(PARTS OF THE EXERCISE)
- A) Answer these questions from the article on Southern California homebuying below:
(i) What was the median sales price in January, and what peak is it not far from?
(ii) What did the 30-year mortgage rate average over the last four years, as measured by Freddie Mac?
(iii) How many sales were recorded in January?
- B) Carry on the article about Southern California homebuying below, picking up after its last sentence.

EXCERPTED PASSAGE START

Southern California homebuying started 2026 in the fourth year of a deep freeze.
My trusty spreadsheet reviewed January sales stats from the real estate tracker Attom, which examines closed transactions for houses and condos, both existing homes and newly built.
These figures, dating to 2005, show that Southern California sales were running at a pace 31% below average.
Why? A typical monthly payment for a local house hunter is up 59% in four years as the six-county median sales price remains only 6% below its all-time high.
The price is wrong
House hunters clearly can’t stomach stubbornly high prices, as the pandemic-era price surge has stuck despite slumping sales, costlier mortgages and a wobbly business climate.
The $785,000 median sales price in January is down 1% year-over-year and not far from the $831,000 peak set in June 2025.
The good news is that appreciation has cooled; the median is up just 13% in the past four years. But that doesn’t negate the 42% price gain over the previous 2018-22 period.
Rates reversal
Historically low mortgage rates, spurred by deep economic uncertainty during the pandemic’s worst days, helped to distort the market.
Next, in early 2022, inflation was percolating. Mortgage rates, with a nudge from the Federal Reserve, jumped.
That translated to the 30-year mortgage rate, as measured by Freddie Mac, averaging 6.4% over the last four years. That’s a huge hike from 3.6% seen in the previous four years.
Yes, mortgage rates have cooled recently, pushing housing affordability, by one count, near a three-year high. But the damage to the homebuyer’s wallet has been done.
Ponder the cost of a theoretical deal: A January buyer paying the median price financed with a 6.2% mortgage (the three-month average through January) with a 20% down payment. Note that this calculation does not include property taxes, insurance or maintenance expenses.
By this math, the estimated $3,838 payment is down 8% from a year ago and 12% below the $4,337 peak in May 2024.
However, this burden has increased by $1,431 per month over four years – 59% higher.
Whose paycheck is up that much since 2022? One federal wage yardstick shows local pay up 21% in four years.
And don’t forget the $157,000 down payment required to make this deal work.
The sales crash
Combine slim affordability with huge economic uncertainty, and the bottom line is that stunningly few house hunters are buying.
Southern California sales have tumbled to a pace that’s uglier than the Great Recession’s crash.
January’s 10,584 sales were the second-lowest count to start a year since 2005. Only January 2023 was slower. So, fewer Southern Californians are buying homes than when the last bubble burst.

EXCERPTED PASSAGE END
EXCERPTED DATA START

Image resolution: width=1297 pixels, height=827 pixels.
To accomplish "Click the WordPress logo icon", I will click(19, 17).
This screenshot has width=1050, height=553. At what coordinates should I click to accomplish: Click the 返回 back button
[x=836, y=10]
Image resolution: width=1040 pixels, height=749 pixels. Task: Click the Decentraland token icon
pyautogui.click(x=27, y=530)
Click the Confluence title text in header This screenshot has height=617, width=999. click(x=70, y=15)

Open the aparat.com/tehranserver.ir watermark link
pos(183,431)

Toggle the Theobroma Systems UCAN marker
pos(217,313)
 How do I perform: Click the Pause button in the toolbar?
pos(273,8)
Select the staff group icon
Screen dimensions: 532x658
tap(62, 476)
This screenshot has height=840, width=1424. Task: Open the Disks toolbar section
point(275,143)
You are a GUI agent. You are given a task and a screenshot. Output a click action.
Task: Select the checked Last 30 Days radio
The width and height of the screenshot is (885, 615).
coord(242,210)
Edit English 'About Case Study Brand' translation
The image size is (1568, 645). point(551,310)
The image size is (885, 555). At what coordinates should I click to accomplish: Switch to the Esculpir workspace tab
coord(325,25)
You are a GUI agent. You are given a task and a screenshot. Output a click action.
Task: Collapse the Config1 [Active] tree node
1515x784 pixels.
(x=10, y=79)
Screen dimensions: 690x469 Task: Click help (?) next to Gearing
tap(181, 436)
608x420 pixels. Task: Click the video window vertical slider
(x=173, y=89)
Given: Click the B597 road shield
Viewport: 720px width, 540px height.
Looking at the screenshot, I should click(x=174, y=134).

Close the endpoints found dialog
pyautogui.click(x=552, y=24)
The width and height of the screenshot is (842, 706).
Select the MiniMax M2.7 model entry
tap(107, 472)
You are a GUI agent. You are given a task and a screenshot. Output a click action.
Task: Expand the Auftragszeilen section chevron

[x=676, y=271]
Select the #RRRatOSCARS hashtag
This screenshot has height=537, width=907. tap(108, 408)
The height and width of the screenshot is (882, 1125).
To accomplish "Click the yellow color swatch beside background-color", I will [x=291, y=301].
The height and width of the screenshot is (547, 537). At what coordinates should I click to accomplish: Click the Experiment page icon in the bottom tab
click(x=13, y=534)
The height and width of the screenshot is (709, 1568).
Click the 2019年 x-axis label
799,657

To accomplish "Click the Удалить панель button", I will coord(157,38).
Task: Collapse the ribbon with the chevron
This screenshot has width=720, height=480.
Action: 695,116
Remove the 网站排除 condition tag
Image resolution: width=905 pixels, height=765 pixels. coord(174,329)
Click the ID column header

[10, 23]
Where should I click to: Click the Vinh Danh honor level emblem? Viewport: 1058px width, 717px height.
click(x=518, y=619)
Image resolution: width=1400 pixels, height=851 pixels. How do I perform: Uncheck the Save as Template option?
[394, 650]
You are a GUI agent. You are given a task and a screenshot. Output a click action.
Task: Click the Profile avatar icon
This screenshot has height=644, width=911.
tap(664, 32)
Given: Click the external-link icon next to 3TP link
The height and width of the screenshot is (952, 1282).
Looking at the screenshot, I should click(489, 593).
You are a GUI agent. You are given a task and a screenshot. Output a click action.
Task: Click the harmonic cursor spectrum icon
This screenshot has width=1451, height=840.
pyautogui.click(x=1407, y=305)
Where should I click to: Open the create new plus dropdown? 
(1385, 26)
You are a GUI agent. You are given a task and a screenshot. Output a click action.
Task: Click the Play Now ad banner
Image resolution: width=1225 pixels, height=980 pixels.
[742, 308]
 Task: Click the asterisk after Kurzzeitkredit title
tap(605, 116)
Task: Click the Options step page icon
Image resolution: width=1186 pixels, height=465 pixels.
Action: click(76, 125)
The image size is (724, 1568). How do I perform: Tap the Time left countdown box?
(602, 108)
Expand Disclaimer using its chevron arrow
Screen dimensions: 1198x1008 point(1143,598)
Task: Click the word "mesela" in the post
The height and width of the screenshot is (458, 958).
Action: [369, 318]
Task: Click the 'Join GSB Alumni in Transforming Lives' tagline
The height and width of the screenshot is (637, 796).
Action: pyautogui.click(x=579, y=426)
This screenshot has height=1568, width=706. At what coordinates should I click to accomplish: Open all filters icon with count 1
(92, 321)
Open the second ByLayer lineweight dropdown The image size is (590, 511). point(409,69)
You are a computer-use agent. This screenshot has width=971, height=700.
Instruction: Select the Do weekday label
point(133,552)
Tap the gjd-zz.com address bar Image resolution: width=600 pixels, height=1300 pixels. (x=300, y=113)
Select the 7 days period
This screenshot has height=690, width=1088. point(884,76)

EXCERPTED DATA END

(RESULTS IN ORDER)
- A)
(i) $785,000, which is not far from the $831,000 peak set in June 2025.
(ii) 6.4%.
(iii) 10,584.

- B)
January 2026 sales were also off 5% year-over-year and 31% below average.
This slump is nothing new: Over the last four years, 709,865 Southern California homes have been bought, 26% fewer than during the cheap-mortgage days of the previous four years.
And if 2019 was the last “normal” year for local homebuying, that year started with 12,684 sales – or 20% more than January 2026.
No local quirk
House payment pain is a widespread problem.
California’s estimated mortgage payment is up 55% to $3,409 a month over four years, as sales run 31% below average. January’s $710,000 median is just 7% below the record high.
And nationally, this burden has juimped 66% to $1,736 in four years as sales run 18% below average. January’s $345,000 U.S. median is just 4% below the record high.
Counting the counties
Ranking the jumps in the monthly payment burden across Southern California’s six counties over the past four years.
–– Orange: Payment up 78% to $5,745 in four years as sales run 27% below average. January’s $1,156,500 median is just 3% below the record high.
–– San Diego: Payment up 63% to $4,327 in four years as sales run 32% below average. January’s $869,500 median is just 3% below the record high.
–– San Bernardino: Payment up 56% to $2,520 in four years as sales run 37% below average. January’s $537,000 median is just 6% below the record high.
–– Los Angeles: Payment up 54% to $4,265 in four years as sales run 29% below average. January’s $875,000 median is just 5% below the record high.
–– Ventura: Payment up 54% to $4,156 in four years as sales run 26% below average. January’s $835,000 median is just 4% below the record high.
–– Riverside: Payment up 48% to $2,811 in four years as sales run 32% below average. January’s $600,000 median is just 6% below the record high.